### Information supplied

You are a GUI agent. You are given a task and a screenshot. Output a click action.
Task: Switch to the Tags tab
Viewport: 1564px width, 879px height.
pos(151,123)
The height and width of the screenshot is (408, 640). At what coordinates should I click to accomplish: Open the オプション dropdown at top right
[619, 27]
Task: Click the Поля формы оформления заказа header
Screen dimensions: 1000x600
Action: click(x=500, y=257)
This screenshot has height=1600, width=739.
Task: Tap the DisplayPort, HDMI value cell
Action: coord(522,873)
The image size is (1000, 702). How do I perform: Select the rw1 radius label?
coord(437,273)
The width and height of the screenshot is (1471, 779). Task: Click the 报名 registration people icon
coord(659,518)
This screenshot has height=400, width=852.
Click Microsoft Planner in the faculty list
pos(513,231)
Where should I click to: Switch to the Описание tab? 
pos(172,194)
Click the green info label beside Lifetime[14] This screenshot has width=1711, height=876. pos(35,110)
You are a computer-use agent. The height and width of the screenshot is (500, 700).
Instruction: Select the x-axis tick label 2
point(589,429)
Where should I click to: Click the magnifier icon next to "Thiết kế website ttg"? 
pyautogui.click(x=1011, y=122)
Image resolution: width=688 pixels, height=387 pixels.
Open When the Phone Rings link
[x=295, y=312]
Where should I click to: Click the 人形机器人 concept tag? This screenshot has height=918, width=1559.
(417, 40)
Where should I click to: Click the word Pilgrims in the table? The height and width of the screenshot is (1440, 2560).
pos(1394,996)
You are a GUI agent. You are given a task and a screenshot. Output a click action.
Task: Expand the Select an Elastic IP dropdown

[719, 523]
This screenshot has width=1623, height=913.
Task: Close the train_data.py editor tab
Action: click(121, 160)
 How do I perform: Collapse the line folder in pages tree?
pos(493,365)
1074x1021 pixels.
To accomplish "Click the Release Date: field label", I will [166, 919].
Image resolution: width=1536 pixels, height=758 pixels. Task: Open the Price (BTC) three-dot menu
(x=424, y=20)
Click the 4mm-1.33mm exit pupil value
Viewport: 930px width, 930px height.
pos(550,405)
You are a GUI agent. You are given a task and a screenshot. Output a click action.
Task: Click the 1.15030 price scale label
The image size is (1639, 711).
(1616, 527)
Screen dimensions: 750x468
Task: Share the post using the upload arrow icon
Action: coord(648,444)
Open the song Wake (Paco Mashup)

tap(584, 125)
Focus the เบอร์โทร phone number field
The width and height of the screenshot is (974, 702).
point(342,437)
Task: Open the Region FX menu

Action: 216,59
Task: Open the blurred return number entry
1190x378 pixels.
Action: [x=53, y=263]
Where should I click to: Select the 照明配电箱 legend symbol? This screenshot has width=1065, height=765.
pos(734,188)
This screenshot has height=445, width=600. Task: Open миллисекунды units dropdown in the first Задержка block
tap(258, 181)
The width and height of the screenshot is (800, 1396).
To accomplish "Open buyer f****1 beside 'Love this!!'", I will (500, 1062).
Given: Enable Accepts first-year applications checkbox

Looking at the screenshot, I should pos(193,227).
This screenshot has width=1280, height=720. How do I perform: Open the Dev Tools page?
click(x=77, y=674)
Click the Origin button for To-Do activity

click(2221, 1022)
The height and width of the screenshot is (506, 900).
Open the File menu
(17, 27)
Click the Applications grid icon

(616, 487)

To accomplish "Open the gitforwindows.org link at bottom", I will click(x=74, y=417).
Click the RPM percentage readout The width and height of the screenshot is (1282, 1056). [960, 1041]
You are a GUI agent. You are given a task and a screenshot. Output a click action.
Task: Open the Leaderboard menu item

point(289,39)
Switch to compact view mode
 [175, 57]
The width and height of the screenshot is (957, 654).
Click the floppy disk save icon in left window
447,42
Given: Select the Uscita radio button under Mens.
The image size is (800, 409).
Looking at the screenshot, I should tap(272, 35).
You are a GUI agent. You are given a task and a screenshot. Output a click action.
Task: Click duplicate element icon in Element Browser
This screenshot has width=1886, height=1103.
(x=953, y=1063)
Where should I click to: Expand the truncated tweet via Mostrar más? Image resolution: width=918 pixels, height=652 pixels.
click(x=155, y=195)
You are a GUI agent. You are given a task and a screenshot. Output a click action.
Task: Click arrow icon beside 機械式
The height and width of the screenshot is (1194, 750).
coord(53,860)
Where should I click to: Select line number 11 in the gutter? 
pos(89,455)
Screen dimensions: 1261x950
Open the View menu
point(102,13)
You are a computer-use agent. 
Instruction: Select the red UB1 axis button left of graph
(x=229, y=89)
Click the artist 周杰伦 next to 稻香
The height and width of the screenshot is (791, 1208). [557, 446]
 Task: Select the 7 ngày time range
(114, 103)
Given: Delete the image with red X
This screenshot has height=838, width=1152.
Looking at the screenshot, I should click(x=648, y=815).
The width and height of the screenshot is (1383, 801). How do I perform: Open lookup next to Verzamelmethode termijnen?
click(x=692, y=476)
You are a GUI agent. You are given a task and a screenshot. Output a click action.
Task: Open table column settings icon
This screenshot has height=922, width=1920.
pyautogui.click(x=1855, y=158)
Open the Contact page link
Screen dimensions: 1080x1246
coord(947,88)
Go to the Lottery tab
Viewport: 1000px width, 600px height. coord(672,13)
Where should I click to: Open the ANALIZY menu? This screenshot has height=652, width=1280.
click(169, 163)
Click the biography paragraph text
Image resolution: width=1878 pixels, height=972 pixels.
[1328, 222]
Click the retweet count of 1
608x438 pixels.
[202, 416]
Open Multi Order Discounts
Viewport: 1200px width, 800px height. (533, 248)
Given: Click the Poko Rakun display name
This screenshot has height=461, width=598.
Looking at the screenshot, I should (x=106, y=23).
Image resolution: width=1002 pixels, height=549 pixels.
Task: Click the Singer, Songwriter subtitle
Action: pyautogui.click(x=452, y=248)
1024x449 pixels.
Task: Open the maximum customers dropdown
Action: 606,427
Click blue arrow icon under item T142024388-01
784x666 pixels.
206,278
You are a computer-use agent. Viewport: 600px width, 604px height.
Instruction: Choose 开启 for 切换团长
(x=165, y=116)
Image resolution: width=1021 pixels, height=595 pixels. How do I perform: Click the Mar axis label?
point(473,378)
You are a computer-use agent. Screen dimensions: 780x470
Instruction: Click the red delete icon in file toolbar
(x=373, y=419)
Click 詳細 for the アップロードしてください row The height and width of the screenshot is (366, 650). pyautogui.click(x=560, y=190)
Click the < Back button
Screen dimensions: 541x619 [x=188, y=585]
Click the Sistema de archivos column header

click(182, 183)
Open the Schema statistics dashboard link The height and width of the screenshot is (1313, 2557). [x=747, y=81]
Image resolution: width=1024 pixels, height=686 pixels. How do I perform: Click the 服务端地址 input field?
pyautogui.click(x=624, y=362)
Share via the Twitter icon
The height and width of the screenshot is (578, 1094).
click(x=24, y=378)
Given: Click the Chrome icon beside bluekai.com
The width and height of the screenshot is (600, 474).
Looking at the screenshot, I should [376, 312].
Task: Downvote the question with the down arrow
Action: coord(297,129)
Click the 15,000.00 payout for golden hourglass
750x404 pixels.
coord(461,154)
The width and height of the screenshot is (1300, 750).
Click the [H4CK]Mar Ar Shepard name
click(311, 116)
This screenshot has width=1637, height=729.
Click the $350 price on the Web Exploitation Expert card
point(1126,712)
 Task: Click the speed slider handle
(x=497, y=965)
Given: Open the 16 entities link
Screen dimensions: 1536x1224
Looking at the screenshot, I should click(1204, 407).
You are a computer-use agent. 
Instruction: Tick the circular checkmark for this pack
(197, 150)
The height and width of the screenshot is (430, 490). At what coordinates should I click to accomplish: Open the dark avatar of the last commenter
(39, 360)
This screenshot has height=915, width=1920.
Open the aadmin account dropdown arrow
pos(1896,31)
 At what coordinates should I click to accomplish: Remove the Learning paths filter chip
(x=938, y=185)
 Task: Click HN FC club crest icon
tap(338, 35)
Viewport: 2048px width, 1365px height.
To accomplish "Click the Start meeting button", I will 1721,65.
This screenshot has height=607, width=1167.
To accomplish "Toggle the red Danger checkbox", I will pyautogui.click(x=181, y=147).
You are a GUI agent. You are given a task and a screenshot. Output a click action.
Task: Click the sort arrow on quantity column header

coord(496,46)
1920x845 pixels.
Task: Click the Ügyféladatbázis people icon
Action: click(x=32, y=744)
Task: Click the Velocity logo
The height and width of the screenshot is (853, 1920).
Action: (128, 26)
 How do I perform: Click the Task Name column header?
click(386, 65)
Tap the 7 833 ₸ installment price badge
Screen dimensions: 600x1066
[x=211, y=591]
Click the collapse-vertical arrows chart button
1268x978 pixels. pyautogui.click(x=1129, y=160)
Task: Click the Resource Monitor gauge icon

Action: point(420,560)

### Exercise description
Give the lines of the material above again, exactly, from its first line through the line that contains "Task: Click the Поля" and no further.

### Output below
You are a GUI agent. You are given a task and a screenshot. Output a click action.
Task: Switch to the Tags tab
Viewport: 1564px width, 879px height.
pos(151,123)
The height and width of the screenshot is (408, 640). At what coordinates should I click to accomplish: Open the オプション dropdown at top right
[619, 27]
Task: Click the Поля формы оформления заказа header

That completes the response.